Data to use Block Start

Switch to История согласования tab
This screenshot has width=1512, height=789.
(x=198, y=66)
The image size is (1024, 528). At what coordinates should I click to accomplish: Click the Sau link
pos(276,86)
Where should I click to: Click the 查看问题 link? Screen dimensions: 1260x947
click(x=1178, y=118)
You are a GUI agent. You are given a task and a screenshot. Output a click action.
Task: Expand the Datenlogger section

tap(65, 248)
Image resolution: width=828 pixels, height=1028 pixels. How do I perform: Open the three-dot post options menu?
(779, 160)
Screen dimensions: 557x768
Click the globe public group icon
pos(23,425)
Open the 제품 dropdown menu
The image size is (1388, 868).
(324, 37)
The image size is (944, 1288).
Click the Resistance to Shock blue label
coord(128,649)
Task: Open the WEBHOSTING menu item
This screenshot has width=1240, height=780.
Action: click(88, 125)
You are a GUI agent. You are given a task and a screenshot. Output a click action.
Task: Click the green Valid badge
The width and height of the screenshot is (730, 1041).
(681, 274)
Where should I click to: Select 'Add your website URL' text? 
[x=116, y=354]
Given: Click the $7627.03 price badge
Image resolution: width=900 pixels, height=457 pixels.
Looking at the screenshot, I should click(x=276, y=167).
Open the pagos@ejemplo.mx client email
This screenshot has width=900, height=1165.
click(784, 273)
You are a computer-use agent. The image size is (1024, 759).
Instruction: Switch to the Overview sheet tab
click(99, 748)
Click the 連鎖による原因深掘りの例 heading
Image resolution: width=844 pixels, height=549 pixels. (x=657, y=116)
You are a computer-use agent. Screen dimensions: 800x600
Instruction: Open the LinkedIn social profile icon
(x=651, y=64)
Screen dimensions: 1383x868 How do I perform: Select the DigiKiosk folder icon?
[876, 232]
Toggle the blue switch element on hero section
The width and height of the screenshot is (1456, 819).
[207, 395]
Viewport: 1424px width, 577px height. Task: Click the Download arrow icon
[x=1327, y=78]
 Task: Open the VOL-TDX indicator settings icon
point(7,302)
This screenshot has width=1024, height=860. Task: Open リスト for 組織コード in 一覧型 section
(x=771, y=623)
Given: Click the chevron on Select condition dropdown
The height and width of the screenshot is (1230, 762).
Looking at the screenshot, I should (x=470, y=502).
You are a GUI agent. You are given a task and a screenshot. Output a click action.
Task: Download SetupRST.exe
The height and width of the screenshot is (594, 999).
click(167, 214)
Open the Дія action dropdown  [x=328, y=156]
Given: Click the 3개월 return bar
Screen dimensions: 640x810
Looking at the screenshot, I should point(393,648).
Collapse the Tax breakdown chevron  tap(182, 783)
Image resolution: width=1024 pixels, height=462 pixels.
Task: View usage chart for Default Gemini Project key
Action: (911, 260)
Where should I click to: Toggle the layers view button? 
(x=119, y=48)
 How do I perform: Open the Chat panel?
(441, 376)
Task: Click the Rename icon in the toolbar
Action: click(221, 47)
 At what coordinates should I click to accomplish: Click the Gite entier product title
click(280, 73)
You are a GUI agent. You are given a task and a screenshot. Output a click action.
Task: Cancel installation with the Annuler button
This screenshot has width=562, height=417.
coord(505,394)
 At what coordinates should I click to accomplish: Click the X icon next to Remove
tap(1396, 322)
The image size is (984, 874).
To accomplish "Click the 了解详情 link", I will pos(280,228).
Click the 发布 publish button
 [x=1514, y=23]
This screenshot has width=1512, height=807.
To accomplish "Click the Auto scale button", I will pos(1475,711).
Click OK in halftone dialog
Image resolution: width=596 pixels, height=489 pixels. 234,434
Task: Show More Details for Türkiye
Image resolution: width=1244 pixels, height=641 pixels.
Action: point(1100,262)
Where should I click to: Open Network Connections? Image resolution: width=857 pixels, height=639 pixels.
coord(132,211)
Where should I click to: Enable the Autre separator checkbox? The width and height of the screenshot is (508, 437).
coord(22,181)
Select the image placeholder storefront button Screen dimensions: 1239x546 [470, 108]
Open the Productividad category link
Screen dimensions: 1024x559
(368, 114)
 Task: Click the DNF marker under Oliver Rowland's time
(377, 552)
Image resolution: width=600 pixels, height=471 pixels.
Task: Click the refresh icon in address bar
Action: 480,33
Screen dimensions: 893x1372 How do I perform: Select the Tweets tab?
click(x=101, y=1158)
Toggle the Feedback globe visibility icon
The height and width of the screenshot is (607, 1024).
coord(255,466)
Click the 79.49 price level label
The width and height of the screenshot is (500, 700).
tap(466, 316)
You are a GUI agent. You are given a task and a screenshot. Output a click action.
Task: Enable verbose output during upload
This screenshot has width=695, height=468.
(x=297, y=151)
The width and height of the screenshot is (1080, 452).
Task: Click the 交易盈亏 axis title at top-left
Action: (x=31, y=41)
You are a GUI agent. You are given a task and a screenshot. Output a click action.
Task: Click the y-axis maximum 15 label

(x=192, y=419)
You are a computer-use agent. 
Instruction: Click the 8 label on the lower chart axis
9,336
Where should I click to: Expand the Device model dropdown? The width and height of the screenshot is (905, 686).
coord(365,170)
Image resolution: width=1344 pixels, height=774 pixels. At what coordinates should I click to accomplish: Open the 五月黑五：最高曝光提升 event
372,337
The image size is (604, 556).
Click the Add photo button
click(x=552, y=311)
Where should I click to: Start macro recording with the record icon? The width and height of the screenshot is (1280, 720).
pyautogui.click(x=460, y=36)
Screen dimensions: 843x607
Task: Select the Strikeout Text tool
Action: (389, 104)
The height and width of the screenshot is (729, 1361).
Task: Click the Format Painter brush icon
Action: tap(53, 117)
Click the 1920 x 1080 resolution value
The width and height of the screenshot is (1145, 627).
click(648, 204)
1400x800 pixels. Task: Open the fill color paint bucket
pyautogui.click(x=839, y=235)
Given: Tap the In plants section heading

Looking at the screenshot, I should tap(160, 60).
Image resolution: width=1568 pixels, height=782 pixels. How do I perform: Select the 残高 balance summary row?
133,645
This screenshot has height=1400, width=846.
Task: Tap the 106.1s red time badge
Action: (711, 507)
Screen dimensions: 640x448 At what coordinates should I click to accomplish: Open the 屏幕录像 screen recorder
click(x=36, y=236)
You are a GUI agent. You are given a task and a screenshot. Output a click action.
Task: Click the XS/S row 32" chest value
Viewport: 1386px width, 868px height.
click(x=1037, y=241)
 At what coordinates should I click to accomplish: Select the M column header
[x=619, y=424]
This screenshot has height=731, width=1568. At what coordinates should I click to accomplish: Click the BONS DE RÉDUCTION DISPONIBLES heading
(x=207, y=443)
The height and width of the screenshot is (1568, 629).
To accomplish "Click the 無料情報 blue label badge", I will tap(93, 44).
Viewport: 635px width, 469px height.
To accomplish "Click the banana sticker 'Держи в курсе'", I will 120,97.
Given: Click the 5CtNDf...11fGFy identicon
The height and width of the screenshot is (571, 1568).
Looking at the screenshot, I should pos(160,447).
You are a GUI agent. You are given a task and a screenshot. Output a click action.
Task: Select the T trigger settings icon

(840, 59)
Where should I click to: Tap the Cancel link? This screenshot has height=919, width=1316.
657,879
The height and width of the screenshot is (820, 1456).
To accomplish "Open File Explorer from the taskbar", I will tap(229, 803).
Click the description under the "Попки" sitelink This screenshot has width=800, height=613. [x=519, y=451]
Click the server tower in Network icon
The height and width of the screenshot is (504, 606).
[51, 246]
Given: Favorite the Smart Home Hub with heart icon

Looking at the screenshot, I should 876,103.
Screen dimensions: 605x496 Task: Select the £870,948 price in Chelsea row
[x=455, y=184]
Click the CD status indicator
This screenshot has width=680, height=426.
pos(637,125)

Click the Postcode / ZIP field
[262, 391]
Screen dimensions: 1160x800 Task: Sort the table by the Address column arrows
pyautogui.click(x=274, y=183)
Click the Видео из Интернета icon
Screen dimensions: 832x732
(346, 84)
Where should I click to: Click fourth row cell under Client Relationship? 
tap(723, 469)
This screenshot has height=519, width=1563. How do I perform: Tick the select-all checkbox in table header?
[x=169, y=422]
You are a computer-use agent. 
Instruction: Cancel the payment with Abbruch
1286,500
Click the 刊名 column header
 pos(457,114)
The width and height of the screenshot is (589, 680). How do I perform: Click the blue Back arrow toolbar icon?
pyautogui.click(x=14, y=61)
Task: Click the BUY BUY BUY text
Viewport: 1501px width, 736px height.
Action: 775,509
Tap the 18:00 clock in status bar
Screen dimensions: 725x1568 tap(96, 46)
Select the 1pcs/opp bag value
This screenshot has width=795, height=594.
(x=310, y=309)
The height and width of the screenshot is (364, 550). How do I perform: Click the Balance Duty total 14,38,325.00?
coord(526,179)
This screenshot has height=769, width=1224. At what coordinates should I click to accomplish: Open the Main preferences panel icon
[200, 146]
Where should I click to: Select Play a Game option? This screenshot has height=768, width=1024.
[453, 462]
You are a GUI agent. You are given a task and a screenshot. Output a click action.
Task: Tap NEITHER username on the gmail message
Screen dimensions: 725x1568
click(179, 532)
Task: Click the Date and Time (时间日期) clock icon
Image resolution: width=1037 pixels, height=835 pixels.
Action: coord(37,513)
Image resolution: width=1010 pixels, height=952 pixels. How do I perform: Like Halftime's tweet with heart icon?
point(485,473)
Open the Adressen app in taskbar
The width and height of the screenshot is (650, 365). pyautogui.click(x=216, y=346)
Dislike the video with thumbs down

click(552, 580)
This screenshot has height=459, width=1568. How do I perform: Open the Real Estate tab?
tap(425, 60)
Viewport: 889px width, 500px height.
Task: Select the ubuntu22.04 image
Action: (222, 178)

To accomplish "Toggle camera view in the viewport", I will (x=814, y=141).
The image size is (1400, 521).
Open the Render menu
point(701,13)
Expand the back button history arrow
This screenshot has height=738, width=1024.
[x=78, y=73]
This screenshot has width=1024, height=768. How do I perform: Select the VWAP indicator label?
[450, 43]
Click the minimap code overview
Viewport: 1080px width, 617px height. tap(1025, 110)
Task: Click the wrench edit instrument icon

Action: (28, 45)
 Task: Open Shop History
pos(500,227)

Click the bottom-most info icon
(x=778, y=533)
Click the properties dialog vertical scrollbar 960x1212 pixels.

Data to use Block End

# [Work instruction]
Take the listing above and repeat exactly the lines from the one containing "Task: Click the Date" through the one containing "The image size is (1400, 521).", both included.

# [Solution for this exercise]
Task: Click the Date and Time (时间日期) clock icon
Image resolution: width=1037 pixels, height=835 pixels.
Action: coord(37,513)
Image resolution: width=1010 pixels, height=952 pixels. How do I perform: Like Halftime's tweet with heart icon?
point(485,473)
Open the Adressen app in taskbar
The width and height of the screenshot is (650, 365). pyautogui.click(x=216, y=346)
Dislike the video with thumbs down

click(552, 580)
This screenshot has height=459, width=1568. How do I perform: Open the Real Estate tab?
tap(425, 60)
Viewport: 889px width, 500px height.
Task: Select the ubuntu22.04 image
Action: (222, 178)

To accomplish "Toggle camera view in the viewport", I will (x=814, y=141).
The image size is (1400, 521).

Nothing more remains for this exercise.